____ EXCERPTED RECORDS

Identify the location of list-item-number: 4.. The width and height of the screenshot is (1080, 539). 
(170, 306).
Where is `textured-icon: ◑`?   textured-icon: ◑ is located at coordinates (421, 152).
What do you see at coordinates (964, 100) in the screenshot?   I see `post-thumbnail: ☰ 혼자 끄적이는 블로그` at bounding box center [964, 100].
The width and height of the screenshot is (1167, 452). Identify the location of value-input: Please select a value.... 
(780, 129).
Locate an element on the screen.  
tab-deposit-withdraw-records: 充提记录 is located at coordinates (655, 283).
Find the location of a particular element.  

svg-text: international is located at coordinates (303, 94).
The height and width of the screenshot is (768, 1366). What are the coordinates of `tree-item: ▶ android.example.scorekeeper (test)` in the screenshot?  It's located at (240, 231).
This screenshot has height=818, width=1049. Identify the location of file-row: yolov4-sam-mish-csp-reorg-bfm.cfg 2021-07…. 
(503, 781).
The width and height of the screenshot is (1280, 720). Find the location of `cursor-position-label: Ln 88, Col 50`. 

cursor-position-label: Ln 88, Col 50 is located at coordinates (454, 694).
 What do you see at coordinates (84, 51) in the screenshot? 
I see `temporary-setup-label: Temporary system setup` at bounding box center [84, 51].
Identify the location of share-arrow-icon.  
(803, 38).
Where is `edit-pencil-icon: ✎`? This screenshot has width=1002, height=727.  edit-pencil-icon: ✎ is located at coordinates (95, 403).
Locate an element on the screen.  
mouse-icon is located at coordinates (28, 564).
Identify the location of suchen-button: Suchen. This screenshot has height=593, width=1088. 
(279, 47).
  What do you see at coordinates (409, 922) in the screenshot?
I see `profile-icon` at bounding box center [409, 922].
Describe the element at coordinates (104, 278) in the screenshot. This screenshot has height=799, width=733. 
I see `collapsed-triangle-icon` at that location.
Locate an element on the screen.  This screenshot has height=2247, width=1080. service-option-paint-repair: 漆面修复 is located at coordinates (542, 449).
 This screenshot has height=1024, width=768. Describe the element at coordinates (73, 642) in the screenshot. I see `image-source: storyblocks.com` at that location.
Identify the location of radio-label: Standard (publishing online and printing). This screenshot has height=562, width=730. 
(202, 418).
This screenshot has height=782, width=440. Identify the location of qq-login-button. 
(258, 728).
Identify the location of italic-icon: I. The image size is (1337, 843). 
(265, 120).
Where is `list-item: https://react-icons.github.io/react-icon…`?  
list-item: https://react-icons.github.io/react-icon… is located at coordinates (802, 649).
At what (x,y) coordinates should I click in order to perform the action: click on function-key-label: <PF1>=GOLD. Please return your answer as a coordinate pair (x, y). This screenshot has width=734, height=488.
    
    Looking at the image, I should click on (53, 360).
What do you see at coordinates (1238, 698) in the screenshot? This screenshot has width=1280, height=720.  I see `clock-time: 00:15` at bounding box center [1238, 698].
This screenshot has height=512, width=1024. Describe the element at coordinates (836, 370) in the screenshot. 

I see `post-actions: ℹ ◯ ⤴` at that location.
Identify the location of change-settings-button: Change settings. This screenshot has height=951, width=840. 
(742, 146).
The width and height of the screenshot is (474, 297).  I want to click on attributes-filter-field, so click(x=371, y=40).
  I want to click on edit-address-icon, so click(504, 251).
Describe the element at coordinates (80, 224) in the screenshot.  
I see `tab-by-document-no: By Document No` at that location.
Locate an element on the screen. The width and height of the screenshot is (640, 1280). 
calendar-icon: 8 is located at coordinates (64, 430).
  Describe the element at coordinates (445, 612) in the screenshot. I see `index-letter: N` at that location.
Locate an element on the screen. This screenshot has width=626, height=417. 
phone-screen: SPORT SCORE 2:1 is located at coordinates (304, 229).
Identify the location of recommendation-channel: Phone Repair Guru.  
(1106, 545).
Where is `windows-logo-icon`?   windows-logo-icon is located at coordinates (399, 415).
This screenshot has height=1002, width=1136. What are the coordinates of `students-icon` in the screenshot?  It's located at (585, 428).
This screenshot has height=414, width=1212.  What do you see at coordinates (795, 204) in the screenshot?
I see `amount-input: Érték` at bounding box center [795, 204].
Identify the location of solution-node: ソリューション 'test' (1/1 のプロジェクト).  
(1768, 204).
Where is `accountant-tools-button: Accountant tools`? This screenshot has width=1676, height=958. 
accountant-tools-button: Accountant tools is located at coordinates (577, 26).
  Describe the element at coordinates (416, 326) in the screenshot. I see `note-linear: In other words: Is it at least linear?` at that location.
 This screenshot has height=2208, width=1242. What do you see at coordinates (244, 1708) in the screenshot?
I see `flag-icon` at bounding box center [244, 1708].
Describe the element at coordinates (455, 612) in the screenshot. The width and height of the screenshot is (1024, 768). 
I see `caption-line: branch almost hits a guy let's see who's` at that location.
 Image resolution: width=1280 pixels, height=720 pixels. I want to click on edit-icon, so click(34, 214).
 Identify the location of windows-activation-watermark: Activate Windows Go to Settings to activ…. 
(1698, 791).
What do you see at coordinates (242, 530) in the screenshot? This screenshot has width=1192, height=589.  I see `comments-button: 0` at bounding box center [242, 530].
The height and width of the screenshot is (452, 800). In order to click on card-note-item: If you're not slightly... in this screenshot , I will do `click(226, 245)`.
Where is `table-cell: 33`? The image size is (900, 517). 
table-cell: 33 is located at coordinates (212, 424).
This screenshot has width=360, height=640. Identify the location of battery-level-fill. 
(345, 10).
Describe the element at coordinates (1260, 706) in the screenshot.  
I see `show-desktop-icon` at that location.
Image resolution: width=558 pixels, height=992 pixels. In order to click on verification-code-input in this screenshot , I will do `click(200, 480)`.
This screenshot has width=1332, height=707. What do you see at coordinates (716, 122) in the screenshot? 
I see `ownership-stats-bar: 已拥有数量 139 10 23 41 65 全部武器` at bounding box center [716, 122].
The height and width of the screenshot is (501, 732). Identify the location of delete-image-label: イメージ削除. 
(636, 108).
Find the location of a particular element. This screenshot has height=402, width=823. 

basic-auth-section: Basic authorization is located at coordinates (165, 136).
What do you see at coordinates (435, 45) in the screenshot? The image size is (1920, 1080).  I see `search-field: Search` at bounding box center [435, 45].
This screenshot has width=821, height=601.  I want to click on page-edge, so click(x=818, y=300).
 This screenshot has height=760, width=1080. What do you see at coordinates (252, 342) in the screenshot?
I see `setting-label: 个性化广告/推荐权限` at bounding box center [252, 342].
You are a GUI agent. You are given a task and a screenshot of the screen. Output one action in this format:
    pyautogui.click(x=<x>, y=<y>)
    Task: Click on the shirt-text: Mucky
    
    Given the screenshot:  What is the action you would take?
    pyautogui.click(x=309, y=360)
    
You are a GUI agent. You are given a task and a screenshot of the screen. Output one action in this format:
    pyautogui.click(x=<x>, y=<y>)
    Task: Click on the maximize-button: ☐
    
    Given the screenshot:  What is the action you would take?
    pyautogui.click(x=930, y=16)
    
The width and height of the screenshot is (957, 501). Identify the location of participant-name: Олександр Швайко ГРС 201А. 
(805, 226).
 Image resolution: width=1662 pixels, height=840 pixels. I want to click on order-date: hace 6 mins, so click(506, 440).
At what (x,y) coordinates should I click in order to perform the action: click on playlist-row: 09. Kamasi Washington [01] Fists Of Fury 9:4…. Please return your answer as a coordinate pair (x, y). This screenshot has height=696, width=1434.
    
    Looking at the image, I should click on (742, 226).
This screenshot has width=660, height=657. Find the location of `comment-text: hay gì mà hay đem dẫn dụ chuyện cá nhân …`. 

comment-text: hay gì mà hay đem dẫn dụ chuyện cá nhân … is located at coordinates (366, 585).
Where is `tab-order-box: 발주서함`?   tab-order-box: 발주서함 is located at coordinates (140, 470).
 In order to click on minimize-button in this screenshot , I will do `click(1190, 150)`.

________

Rewrite everything from the start of the records above down to the line containing "tab-deposit-withdraw-records: 充提记录 is" as a numbered list, one line per item, with blank lines left out.

EXERCISE OUTPUT:
1. Identify the location of list-item-number: 4.. The width and height of the screenshot is (1080, 539). 
2. (170, 306).
3. Where is `textured-icon: ◑`?   textured-icon: ◑ is located at coordinates (421, 152).
4. What do you see at coordinates (964, 100) in the screenshot?   I see `post-thumbnail: ☰ 혼자 끄적이는 블로그` at bounding box center [964, 100].
5. The width and height of the screenshot is (1167, 452). Identify the location of value-input: Please select a value.... 
6. (780, 129).
7. Locate an element on the screen.  
8. tab-deposit-withdraw-records: 充提记录 is located at coordinates (655, 283).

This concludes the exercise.